Tarea requerida 1:
Copia sin modificaciones las filas comprendidas entre la línea que contiene "I want to click on Lambrecht, Bjorg, so" y la que contiene "The width and height of the screenshot is (346, 2576).", ambas incluidas.

Extracto seleccionado:
►

La guerra agónica contra el periodismo

Esta pulsión enfermiza, que nada tiene que ver con el pensamiento liberal, utiliza ahora las redes sociales para intentar destruir al periodismo profesional.

Carlos Belloni

«El periodismo ha muerto» proclama Teodoro León Gross en «La muerte del periodismo. Cómo una política sin contrapoder degrada la democracia»; haciéndolo con cierta reminiscencia nietzscheana y tono fatalista.
Es cierto que hubo un tiempo en el que el poder de turno temblaba ante un titular periodístico; ante una editorial desfavorable o ante alguna columna de opinión que juzgara incorrecta la política del gobierno. El «Cuarto Poder» era temido como contrapeso al oscurantismo ejercido en salas secretas en las que unos pocos capitostes y titiriteros de los «círculos áureos» decidían el futuro por medio de susurros y frases nunca terminadas; a espaldas de los poderes formales del Estado y de la sociedad.

Eran tiempos «cuando una carrera política se hacía con el periodismo, desde el periodismo, a pesar del periodismo… Hoy puede hacerse sin el periodismo e incluso contra el periodismo», acota León Gross.

En el inconsciente colectivo, el periodismo era visto como quienes sólo buscaban exponer y desenmascarar la verdad. Me viene de inmediato a la mente la imagen de Bob Woodward y Carl Bernstein investigando el caso «Watergate»; que terminaría en la renuncia a la presidencia de Richard Nixon. Eran tiempos en los que la «Verdad» importaba.

Mensajes en botellas

No es que fuera todo perfecto, no idealizo el pasado. Siempre existieron las grietas por las que «el Diablo hacía de las suyas». No todo tiempo pasado siempre fue mejor.

El punto es que, en contraste, ahora nos hemos sumergido en un lodazal donde la Verdad dejó de ser relevante y ya no importa. Una era donde la pérdida de fe en la verdad lo domina todo. Donde la Opinión refuta anaqueles de erudición y de ciencia. Una era en la que los relatos cobran vida y se cree en todo y en nada al mismo tiempo. Una época donde el juicio crítico ha desaparecido y la polarización nos domina. Una era en la que las pasiones tristes -la frustración, el odio, la ira y el resentimiento- nos esclavizan.

Si tuvo razón Marshall McLuhan cuando afirmó que «el mensaje es el medio»; el mensaje violento, polarizador, superficial, vacío, efectista y efectivo de las redes sociales en efecto reemplaza para algunos lectores a los medios profesionales; deja palabras escritas con menos personas que las vayan a leer. Me hace pensar en Jürgen Habermas cuando afirmaba que era un error preguntarse por qué no había intelectuales, arguyendo que no puede haberlos si no hay lectores a quienes llegar. Pensado así, el verdadero periodismo quizás se asemeje, hoy, a una forma de resistencia. A un ejercicio en el que, incansables, los periodistas serios lanzan mensajes en botellas selladas al mar esperando, con fe, que alguien la reciba, rompa el sello y lea ese mensaje particular. Y todos los otros, después.

◄

Material proporcionado:

►

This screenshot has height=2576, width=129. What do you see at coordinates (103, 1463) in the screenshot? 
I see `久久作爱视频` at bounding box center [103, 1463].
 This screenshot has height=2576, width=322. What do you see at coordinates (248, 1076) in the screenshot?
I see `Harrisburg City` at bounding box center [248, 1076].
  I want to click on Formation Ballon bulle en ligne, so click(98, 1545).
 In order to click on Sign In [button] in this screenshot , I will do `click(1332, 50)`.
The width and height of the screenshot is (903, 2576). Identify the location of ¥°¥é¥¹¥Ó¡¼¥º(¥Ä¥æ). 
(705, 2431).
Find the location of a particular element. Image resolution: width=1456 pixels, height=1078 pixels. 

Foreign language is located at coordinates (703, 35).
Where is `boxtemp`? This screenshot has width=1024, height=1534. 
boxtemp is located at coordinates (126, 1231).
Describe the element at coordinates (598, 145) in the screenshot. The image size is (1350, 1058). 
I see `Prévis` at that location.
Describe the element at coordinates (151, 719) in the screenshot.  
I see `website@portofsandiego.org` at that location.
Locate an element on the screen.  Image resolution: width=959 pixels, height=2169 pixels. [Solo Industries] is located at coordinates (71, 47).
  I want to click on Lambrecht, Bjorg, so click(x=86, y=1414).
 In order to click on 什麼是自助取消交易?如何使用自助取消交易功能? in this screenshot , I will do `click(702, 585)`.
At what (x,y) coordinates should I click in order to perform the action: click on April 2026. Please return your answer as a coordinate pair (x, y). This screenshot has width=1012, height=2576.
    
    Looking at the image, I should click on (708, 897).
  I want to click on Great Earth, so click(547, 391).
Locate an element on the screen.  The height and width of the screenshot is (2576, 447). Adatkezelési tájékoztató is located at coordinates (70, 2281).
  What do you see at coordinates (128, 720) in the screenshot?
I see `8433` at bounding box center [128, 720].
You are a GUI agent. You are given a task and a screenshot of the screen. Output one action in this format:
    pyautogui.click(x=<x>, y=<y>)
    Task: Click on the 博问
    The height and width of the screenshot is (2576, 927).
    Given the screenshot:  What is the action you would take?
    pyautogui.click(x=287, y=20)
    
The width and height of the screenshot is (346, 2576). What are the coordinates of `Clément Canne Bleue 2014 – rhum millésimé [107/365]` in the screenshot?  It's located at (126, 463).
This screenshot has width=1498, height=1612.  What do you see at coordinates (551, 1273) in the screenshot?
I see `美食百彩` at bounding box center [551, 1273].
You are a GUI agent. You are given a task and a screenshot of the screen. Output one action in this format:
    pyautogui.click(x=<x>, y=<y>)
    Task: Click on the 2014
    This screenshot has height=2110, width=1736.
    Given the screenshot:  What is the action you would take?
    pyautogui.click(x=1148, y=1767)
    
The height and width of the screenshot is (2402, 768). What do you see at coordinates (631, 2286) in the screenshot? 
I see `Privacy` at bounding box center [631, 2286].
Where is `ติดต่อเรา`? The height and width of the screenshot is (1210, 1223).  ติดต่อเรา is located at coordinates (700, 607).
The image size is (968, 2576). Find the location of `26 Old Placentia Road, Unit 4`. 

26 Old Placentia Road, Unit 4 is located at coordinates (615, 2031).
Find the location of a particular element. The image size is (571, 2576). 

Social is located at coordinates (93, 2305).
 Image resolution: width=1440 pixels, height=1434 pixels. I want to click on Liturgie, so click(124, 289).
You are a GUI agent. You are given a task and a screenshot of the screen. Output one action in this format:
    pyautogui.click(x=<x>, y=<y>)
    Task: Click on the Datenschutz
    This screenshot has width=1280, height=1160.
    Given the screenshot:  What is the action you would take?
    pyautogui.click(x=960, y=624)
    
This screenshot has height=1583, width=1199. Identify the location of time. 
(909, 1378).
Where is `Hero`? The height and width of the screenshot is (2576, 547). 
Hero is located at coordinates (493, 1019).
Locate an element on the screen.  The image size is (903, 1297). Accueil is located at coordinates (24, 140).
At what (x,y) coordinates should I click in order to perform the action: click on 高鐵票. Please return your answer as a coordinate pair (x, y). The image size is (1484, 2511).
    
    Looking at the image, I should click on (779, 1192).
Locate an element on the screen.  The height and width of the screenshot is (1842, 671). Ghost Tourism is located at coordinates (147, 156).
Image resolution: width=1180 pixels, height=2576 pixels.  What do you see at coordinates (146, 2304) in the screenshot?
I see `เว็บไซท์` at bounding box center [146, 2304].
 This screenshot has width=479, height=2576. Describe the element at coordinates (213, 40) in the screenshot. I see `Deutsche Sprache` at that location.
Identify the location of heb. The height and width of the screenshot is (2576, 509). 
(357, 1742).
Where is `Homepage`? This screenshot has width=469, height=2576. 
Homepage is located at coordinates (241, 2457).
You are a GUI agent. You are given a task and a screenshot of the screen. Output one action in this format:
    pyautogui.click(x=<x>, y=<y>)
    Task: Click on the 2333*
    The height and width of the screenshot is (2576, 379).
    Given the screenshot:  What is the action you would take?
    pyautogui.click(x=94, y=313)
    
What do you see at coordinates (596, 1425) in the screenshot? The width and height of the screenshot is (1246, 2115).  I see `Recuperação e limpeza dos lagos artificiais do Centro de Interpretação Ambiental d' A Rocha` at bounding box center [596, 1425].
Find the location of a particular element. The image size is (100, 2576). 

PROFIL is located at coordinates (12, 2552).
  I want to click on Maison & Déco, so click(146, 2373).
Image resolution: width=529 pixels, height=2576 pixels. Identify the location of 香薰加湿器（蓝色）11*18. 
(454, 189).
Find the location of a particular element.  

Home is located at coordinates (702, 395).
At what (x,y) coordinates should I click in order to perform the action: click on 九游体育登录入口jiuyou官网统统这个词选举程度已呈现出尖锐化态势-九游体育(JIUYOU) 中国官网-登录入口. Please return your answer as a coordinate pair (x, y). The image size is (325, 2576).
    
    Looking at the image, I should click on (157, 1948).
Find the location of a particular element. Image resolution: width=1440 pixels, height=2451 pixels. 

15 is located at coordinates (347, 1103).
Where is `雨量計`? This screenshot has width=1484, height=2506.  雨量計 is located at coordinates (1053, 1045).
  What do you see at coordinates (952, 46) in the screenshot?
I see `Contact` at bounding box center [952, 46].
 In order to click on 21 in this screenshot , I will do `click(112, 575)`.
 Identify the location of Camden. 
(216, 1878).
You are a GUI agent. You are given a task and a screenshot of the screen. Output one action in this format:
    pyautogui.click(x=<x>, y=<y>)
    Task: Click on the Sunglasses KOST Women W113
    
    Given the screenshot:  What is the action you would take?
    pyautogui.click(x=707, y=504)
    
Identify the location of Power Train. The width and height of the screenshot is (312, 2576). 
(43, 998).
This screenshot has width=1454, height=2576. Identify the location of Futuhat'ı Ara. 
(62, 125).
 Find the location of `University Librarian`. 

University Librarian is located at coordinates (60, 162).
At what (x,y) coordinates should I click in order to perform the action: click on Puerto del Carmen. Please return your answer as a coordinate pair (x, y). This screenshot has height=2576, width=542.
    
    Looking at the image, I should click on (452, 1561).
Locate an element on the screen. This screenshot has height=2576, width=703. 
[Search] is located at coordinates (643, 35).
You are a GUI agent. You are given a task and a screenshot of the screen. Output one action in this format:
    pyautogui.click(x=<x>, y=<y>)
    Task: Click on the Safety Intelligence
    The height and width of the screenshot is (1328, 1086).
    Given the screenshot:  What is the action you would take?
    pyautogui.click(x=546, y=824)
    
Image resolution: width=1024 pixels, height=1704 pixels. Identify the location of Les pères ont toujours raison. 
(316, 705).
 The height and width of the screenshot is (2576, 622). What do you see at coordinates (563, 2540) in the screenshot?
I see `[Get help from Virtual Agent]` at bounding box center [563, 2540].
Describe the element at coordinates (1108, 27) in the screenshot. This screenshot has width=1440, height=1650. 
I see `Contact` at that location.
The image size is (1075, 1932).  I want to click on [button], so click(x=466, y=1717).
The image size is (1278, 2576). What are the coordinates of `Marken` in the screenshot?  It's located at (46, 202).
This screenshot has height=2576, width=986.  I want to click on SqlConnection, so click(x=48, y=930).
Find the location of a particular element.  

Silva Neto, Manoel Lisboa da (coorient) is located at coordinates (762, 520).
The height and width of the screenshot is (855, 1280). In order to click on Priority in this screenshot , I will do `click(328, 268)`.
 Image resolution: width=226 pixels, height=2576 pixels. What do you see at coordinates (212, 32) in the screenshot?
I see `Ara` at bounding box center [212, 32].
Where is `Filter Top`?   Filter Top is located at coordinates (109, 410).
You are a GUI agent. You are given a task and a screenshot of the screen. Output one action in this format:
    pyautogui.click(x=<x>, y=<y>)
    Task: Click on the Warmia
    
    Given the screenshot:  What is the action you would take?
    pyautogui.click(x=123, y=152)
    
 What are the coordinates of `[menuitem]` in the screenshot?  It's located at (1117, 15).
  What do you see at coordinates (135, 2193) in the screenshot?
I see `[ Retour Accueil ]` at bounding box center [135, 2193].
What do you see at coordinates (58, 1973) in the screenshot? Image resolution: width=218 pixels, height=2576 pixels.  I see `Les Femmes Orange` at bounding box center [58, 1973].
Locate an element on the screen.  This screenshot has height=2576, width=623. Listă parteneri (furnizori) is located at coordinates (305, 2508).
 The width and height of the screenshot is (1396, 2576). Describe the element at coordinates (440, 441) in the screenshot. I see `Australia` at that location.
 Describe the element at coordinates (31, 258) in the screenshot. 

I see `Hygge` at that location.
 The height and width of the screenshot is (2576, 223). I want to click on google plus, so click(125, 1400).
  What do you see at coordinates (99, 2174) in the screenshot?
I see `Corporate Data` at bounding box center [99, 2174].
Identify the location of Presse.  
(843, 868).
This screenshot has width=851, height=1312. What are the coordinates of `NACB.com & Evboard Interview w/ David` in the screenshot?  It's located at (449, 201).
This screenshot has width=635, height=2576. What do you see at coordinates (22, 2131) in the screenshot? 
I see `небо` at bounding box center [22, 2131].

◄

Tarea requerida 2:
Enumera las pasiones tristes que el extracto sobre el periodismo menciona entre guiones.

Respuesta escrita 1:
  I want to click on Lambrecht, Bjorg, so click(x=86, y=1414).
 In order to click on 什麼是自助取消交易?如何使用自助取消交易功能? in this screenshot , I will do `click(702, 585)`.
At what (x,y) coordinates should I click in order to perform the action: click on April 2026. Please return your answer as a coordinate pair (x, y). This screenshot has width=1012, height=2576.
    
    Looking at the image, I should click on (708, 897).
  I want to click on Great Earth, so click(547, 391).
Locate an element on the screen.  The height and width of the screenshot is (2576, 447). Adatkezelési tájékoztató is located at coordinates (70, 2281).
  What do you see at coordinates (128, 720) in the screenshot?
I see `8433` at bounding box center [128, 720].
You are a GUI agent. You are given a task and a screenshot of the screen. Output one action in this format:
    pyautogui.click(x=<x>, y=<y>)
    Task: Click on the 博问
    The height and width of the screenshot is (2576, 927).
    Given the screenshot:  What is the action you would take?
    pyautogui.click(x=287, y=20)
    
The width and height of the screenshot is (346, 2576). What are the coordinates of `Clément Canne Bleue 2014 – rhum millésimé [107/365]` in the screenshot?  It's located at (126, 463).

Respuesta escrita 2:
La frustración, el odio, la ira y el resentimiento.